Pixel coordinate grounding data
^^^^
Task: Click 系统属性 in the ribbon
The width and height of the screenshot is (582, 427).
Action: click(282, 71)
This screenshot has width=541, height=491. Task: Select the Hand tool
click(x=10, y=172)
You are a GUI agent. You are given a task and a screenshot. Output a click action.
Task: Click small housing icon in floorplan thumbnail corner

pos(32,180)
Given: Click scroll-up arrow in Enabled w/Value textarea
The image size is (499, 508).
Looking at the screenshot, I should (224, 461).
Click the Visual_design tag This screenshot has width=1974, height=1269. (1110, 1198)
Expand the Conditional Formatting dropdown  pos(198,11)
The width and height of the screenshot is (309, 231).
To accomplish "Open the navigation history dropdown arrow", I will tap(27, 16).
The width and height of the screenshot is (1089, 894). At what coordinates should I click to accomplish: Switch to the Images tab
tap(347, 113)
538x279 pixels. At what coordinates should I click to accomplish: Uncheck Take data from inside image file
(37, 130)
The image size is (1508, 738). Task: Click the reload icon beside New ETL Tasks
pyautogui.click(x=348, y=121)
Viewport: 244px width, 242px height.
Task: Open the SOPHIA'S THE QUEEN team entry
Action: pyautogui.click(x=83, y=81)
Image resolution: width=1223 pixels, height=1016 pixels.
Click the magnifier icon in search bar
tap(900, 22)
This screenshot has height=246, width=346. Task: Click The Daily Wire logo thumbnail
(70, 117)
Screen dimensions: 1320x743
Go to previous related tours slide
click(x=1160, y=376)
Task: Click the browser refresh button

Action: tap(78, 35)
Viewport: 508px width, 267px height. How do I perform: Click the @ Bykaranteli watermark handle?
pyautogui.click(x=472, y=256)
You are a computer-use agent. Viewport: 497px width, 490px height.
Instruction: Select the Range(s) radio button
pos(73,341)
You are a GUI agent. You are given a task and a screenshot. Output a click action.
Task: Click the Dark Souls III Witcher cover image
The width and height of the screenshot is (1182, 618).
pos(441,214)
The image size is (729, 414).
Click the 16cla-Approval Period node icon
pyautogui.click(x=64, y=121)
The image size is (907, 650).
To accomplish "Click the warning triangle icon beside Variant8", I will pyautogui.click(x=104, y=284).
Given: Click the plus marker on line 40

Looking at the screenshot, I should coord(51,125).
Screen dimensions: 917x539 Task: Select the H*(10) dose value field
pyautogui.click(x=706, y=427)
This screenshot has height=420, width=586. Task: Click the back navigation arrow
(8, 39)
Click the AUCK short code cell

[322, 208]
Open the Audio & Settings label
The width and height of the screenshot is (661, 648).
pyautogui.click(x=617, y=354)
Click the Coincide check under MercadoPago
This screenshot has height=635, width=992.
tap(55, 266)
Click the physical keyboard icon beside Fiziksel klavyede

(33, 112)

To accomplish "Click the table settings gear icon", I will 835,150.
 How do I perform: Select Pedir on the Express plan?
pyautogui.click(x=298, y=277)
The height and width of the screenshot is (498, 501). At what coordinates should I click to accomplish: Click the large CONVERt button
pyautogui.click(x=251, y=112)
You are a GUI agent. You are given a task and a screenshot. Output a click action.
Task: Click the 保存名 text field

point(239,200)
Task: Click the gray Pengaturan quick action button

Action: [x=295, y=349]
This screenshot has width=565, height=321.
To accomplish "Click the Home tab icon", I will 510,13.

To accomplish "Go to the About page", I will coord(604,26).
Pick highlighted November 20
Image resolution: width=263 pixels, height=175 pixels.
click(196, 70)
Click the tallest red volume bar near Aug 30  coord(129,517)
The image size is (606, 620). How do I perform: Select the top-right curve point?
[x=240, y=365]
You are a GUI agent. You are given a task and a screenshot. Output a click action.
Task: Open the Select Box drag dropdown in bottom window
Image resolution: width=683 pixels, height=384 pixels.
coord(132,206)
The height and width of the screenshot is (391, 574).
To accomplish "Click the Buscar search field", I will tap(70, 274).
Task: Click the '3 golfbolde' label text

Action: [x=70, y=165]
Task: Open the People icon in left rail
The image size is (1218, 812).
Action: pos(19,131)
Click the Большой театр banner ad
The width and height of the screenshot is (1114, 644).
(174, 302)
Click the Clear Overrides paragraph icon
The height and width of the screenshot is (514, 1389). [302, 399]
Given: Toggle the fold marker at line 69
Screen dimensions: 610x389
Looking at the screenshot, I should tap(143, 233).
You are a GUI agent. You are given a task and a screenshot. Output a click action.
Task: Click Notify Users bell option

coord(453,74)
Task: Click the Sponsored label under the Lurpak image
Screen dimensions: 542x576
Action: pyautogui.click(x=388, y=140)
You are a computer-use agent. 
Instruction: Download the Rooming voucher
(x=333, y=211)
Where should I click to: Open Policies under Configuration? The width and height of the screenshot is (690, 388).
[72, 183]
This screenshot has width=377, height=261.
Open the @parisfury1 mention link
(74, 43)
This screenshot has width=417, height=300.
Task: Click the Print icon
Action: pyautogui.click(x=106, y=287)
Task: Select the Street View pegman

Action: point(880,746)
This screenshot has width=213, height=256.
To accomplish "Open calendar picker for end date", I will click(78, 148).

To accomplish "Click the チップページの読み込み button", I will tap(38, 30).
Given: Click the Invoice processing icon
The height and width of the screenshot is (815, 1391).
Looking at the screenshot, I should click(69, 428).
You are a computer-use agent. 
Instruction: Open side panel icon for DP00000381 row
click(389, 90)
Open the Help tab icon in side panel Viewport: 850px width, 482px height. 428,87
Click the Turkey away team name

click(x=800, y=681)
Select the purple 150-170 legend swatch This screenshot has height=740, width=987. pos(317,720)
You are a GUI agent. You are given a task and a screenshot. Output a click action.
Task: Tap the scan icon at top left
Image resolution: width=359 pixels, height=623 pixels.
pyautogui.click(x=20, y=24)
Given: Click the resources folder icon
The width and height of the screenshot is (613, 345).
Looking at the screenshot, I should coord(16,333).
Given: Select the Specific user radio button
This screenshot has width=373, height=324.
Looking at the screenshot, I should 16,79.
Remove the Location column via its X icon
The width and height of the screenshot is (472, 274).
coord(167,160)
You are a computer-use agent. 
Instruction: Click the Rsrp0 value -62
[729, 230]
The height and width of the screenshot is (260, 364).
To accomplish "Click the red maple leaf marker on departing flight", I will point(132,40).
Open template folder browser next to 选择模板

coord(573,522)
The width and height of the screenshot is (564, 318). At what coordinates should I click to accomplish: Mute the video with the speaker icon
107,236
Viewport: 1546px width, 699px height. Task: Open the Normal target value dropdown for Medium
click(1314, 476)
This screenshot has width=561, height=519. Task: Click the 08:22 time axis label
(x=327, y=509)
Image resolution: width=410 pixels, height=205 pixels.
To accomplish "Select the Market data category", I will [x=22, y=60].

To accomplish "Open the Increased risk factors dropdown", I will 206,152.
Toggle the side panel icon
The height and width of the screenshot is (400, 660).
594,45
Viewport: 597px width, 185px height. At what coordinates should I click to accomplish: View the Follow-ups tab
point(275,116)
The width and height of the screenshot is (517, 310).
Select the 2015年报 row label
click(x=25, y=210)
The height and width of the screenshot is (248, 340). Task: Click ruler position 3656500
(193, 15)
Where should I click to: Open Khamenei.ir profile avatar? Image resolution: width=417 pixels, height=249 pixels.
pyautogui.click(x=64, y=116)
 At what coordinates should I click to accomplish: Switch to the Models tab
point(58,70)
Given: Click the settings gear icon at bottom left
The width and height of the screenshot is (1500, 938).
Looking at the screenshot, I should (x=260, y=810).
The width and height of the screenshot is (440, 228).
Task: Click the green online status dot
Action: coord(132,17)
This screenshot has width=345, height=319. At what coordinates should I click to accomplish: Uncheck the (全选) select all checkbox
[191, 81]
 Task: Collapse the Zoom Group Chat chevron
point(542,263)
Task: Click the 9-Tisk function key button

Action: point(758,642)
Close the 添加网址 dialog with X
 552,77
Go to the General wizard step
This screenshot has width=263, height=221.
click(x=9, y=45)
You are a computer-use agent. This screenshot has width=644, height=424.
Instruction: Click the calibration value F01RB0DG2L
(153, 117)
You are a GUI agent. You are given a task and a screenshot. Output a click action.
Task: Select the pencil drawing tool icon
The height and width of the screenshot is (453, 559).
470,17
^^^^
- [TASK DIRECTIONS]: Working through the data above, find every line holding "bottom" and copy it.

- [SOLUTION TO THIS PROBLEM]:
Task: Open the Select Box drag dropdown in bottom window
Given: Click the settings gear icon at bottom left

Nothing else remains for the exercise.